The Huck Institutes of the Life Sciences

Talk Title: To Be Announced

Natalia Kedishvili (University of Alabama School of Medicine)

When: Wednesday, March 28, 2018 - 11:00am - 12:00 pm
Where: W201 Millennium Science Complex
Name: Margaret Weber
Phone: 814-865-7697

The work in my lab is focused on the enzymes and the mechanisms that control the biosynthesis of the bioactive derivative of vitamin A, retinoic acid [1]. Retinoic acid is a powerful small lipid molecule that exerts genomic actions through binding and activating nuclear transcription factors, retinoic acid receptors (RARs) [2], and non-genomic actions through binding to mRNAs in the cytoplasm [3], and activation of kinases via cellular retinoic acid binding protein type 1 [4]. Either too much or too little of retinoic acid is equally harmful; hence, the levels of retinoic acid in the cells are tightly controlled. The mechanisms that control the biosynthesis and degradation of retinoic acid are not yet fully understood. The research conducted in our laboratory uncovered the existence of a multisubunit protein complex that controls the baseline levels of retinoic acid in many cells. This complex is composed of at least two subunits of retinol dehydrogenase 10 (RDH10) and 2 or more subunits of dehydrogenase reductase 3 (DHRS3).
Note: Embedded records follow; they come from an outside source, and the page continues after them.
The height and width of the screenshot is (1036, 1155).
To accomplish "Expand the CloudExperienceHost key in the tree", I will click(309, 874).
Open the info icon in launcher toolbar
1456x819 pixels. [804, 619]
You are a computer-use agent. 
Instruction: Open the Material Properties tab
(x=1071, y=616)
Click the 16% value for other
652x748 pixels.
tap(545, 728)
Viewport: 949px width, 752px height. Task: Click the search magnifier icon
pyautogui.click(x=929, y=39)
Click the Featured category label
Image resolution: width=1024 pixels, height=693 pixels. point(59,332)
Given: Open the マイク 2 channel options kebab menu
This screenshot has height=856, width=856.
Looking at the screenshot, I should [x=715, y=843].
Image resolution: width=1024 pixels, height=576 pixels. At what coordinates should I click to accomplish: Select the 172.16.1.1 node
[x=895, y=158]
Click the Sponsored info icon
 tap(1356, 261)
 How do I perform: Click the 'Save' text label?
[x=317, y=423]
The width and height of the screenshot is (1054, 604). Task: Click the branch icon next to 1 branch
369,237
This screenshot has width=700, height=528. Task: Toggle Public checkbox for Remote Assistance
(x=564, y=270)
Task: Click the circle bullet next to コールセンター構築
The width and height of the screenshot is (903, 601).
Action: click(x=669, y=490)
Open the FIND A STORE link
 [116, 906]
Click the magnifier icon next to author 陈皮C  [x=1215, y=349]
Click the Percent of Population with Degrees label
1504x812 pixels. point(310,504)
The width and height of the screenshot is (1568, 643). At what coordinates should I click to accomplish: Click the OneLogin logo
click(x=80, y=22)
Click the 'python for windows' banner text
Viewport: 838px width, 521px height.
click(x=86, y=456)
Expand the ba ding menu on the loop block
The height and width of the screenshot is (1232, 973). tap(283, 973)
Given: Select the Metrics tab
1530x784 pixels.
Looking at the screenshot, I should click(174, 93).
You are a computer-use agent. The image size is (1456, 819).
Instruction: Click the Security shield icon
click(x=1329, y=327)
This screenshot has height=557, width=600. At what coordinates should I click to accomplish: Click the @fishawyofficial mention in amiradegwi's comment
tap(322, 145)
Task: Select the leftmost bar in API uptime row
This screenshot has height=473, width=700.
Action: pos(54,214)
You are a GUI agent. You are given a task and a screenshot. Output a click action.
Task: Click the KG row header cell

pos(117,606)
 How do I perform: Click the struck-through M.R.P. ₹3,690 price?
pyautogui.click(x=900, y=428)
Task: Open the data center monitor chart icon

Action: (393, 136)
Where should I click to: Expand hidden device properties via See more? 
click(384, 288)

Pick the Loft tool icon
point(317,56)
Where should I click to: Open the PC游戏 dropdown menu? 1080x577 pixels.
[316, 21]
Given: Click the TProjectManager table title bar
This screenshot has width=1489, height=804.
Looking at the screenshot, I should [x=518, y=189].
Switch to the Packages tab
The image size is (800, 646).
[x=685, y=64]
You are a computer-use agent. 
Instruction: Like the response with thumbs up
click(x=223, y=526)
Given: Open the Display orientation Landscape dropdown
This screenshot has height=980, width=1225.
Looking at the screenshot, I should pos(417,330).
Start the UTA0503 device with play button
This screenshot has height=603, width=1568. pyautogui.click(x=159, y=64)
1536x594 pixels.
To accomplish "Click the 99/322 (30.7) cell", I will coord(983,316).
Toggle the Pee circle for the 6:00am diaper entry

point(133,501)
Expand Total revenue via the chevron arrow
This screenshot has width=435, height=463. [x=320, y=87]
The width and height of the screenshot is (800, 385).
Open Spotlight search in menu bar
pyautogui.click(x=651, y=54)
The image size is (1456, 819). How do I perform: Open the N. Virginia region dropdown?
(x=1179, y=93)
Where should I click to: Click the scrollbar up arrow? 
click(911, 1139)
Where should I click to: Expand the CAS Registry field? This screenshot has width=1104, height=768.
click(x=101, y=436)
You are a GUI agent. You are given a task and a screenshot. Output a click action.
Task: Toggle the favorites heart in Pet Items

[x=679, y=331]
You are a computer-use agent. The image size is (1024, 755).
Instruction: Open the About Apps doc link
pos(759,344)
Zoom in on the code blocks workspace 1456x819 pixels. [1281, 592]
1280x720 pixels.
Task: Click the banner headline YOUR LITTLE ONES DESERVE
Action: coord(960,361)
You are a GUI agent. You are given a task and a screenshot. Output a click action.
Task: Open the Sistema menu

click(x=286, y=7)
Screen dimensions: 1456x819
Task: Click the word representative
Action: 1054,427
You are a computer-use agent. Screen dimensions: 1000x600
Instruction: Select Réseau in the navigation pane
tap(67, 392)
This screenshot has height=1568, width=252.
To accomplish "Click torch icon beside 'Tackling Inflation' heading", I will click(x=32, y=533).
Together, these two proteins form an oligomeric retinoid oxidoreductase complex (ROC) that regulates the rate of retinoic acid biosynthesis [5]. As we are progressing towards a better understanding of the fundamental mechanisms that control retinoic acid levels, new important and intriguing questions arise about the structure and regulation of the ROC; about the existence of other retinol dehydrogenases that may function in a cell-specific manner; about the mechanisms that disrupt the retinoic acid homeostasis, leading to disease; and about potential therapeutic interventions aimed to restore the homeostasis. This work has been continuously supported by the National Institute on Alcohol and Alcoholism for over 20 years. In addition to our basic science research, we are interested in identifying novel chemopreventive agents, rexinoids, which bind to retinoid X receptors (RXR) in the nucleus and inhibit carcinogenesis in UV-exposed skin. Our preliminary data suggest that a rexinoid developed at UAB, UAB30, acts by increasing the endogenous levels of anticarcinogenic retinoic acid in human and mouse skin [6]. This work is conducted in collaboration with Drs. Muccio, Athar, Elmets and Atigadda, and has been supported by a pilot project from the Comprehensive Cancer Center at UAB.